Aventures en permaculture – 35, Le compost

22 novembre 2021,

Cette semaine j’ai téléchargé un guide gratuit sur le sujet du compost, offert par Permaculture Design (1) et par la suite j’ai assisté à distance à une conférence de la SCAH (2) sur le sujet, qui s’inspirait de ce guide. La présentation qui dans les deux cas se veut assez complète ne mentionne pas ma méthode favorite de compostage, ce qui me donne l’occasion d’un 35e épisode de mes aventures. Quand je fais visiter mon jardin, il y a toujours une pause didactique à côté du tas de compost. C’est en particulier pour moi l’occasion de répéter un conseil : mettez de la terre, il n’y en a jamais trop sur le compost.
Ce conseil mérite explication et précisions.

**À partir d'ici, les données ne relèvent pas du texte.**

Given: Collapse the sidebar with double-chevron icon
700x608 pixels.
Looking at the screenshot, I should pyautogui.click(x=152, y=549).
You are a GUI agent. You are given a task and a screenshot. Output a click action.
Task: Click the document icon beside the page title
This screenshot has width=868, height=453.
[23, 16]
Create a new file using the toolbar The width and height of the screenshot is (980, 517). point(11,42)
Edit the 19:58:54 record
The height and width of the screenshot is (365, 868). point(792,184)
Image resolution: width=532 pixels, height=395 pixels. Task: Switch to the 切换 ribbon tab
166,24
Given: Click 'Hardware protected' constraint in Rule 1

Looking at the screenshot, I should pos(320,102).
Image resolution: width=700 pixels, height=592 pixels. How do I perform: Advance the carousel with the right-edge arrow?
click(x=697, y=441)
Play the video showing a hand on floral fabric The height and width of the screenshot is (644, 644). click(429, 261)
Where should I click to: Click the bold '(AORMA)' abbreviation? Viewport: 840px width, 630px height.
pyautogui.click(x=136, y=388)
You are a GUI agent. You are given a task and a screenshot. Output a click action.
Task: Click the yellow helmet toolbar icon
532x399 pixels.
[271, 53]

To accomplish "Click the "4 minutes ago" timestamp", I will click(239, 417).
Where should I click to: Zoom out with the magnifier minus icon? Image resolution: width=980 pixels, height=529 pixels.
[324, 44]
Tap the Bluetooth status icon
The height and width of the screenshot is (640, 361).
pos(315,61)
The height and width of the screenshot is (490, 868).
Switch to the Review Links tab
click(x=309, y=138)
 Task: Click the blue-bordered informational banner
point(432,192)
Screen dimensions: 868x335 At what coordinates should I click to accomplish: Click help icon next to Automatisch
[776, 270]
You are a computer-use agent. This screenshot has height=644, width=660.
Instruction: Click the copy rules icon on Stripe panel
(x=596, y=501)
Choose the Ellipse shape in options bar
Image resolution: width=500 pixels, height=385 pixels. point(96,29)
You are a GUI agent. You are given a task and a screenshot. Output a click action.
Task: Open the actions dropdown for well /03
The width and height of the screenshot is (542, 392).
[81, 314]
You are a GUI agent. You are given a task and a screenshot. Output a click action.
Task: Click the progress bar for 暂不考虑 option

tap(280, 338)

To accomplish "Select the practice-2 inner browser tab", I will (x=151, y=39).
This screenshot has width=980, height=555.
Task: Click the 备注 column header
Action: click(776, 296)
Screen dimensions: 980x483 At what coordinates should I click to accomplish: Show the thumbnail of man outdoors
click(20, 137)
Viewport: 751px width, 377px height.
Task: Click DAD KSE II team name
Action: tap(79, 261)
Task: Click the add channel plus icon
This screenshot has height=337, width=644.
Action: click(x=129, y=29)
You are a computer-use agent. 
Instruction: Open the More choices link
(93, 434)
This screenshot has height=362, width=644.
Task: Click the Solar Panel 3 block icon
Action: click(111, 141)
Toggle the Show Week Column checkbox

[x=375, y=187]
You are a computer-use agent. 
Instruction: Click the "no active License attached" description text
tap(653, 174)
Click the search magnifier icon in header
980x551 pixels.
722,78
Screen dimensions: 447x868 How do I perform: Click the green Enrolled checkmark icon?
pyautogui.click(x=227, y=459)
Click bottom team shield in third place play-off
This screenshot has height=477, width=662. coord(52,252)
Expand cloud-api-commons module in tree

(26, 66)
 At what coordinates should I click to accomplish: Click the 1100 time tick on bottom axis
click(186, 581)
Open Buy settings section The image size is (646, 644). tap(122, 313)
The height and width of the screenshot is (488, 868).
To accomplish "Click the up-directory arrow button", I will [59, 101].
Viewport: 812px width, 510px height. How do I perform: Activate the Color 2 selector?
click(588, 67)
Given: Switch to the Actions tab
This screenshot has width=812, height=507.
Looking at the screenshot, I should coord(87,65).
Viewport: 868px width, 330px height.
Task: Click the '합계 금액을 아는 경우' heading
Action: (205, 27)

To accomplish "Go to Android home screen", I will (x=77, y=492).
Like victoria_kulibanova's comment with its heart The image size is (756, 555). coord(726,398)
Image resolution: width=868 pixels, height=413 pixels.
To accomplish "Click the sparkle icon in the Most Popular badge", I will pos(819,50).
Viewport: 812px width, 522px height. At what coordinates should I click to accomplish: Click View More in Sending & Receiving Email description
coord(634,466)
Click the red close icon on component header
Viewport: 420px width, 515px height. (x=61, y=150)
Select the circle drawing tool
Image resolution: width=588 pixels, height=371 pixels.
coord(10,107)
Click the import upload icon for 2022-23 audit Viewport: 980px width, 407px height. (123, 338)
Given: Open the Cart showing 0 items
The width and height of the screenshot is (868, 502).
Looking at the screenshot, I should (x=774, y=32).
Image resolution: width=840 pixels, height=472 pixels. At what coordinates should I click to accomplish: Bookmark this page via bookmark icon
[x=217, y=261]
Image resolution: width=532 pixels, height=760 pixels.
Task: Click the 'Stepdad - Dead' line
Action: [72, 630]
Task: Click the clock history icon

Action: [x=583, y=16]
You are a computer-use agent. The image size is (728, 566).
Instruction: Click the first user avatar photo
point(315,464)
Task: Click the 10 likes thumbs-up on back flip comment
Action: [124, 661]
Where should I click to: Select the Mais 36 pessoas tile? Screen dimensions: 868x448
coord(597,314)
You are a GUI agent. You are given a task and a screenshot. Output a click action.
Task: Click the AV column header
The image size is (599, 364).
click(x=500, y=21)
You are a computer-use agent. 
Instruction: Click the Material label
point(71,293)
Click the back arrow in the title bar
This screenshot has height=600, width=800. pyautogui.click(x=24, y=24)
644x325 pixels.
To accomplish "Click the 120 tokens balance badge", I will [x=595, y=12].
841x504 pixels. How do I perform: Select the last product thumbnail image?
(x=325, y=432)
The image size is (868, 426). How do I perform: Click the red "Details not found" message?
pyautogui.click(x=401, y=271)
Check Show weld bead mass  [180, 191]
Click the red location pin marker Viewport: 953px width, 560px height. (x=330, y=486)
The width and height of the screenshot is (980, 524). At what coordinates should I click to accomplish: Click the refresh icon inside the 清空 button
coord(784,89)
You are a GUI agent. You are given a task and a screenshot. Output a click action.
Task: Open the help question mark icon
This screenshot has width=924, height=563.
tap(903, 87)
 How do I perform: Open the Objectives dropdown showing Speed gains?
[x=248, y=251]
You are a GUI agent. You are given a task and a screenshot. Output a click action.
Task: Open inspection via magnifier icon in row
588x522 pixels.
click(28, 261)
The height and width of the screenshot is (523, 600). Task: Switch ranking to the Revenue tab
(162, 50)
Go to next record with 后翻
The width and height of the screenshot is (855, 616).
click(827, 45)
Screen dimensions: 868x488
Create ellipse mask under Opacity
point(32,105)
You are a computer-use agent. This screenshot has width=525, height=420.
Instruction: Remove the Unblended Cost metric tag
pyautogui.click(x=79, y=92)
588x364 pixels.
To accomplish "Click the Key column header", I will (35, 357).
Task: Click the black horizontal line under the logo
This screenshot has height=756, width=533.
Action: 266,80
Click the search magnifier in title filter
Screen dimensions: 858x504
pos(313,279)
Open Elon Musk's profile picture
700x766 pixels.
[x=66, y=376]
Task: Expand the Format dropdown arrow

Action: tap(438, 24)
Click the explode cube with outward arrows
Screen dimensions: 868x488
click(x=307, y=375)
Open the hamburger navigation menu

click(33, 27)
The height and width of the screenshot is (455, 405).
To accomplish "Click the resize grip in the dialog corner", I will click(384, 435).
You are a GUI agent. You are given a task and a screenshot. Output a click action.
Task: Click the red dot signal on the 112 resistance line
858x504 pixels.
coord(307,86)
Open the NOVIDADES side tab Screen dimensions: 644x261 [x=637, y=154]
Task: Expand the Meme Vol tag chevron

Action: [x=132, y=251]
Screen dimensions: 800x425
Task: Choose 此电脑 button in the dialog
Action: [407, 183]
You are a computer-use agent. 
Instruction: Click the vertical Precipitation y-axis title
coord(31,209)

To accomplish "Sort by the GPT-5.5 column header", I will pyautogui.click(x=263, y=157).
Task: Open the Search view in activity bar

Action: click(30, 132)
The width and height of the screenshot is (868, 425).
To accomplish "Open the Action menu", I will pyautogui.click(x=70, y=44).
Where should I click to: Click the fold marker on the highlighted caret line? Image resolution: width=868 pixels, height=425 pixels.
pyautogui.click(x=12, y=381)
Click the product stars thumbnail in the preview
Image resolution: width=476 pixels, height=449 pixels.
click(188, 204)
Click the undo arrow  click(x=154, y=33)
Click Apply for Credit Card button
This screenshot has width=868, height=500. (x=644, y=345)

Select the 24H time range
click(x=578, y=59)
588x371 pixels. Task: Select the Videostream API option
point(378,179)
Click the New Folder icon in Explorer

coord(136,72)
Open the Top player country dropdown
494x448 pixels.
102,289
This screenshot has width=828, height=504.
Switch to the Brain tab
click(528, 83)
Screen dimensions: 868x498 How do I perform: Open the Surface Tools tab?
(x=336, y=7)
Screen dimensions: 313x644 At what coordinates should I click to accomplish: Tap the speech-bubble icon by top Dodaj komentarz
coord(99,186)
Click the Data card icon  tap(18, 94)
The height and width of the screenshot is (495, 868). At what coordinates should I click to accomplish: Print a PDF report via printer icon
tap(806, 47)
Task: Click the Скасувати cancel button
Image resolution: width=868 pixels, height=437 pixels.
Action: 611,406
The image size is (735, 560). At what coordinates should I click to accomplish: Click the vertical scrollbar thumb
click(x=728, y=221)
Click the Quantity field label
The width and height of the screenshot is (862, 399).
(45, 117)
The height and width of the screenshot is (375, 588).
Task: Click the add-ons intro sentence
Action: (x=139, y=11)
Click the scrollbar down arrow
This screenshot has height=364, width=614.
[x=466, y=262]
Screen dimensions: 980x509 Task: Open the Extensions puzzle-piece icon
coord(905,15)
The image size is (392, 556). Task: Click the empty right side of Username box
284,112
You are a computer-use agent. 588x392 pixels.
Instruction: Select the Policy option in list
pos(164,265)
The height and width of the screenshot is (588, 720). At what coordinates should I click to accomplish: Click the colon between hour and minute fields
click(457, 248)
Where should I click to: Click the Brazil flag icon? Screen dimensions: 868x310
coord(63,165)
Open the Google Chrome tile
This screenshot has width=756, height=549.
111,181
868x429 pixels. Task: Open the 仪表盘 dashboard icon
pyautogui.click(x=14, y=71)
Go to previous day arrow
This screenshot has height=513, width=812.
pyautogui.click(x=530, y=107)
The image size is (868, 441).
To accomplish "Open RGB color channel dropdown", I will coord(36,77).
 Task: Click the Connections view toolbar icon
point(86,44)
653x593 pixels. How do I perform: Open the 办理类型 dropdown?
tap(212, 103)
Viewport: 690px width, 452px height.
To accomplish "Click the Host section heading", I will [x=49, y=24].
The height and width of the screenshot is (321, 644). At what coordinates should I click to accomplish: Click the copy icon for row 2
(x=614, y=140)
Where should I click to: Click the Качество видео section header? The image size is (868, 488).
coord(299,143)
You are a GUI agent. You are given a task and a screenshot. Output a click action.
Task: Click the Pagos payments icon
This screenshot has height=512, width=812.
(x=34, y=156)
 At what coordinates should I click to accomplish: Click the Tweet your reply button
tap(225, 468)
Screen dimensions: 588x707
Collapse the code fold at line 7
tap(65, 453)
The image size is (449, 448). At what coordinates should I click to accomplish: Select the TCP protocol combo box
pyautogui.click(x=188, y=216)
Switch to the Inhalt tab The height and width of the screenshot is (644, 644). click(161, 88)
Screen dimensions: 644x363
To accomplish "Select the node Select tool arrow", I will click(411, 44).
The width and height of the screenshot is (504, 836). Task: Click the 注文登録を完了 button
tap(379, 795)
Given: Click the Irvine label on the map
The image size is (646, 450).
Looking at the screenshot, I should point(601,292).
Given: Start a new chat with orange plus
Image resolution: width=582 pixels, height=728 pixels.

Fig. 1. En juin, les pépins des courges mangées l’année précédente ont germé. Le tas de compost est maintenu par des palettes.

Les débuts
Quand j’ai commencé à jardiner, il y a environ 50 ans, j’ai trouvé dans une publication (dont j’ai perdu la référence) la recette de compostage suivante.
1 – Creusez une tranchée peu profonde en mettant la terre sur le côté
2 – Remplissez la tranchée avec vos épluchures et déchets végétaux divers
3 – Remettez la terre par dessus, la nature se chargera du reste.
J’ai suivi à la lettre ces instructions lors de mes premiers essais. Maintenant je préfère un tas délimité par 3 palettes (voir Fig. 1) ou plutôt deux tas côte à côte, un pour l’année en cours et un de l’année précédente. Cela prend moins de place que la tranchée de mes débuts, et facilite le ramassage du produit final, une terre riche et fertile. Sur le tas photographié au mois de juin (Fig. 1), on voit pousser les plants issus des pépins des courges que nous avons mangé l’année précédente. Sur la Figure 2 prise en juillet de l’autre côté de la clôture, on voit que les courges étaient des potimarrons.
La principale précaution est de veiller à ce que le compost ne se dessèche pas, à installer dans le coin du jardin le plus à l’ombre qu’il est possible. Cette méthode est parfois qualifiée de compostage « à froid » mais on peut trouver par places des paquets de vers thermophiles (Eisenia) reconnaissables à leur pigmentation en anneaux d’un rouge plus soutenu. Les deux principaux avantages qui me font préférer ce compostage sont qu’il n’y a pas besoin de remuer pour aérer le tas et d’autre part que le produit final est bien plus stable et durable (de nombreux mois) que le compost obtenu avec les seules matières organiques (qui lui ne dure parfois que quelques semaines avant de perdre une grande partie de son pouvoir fertilisant).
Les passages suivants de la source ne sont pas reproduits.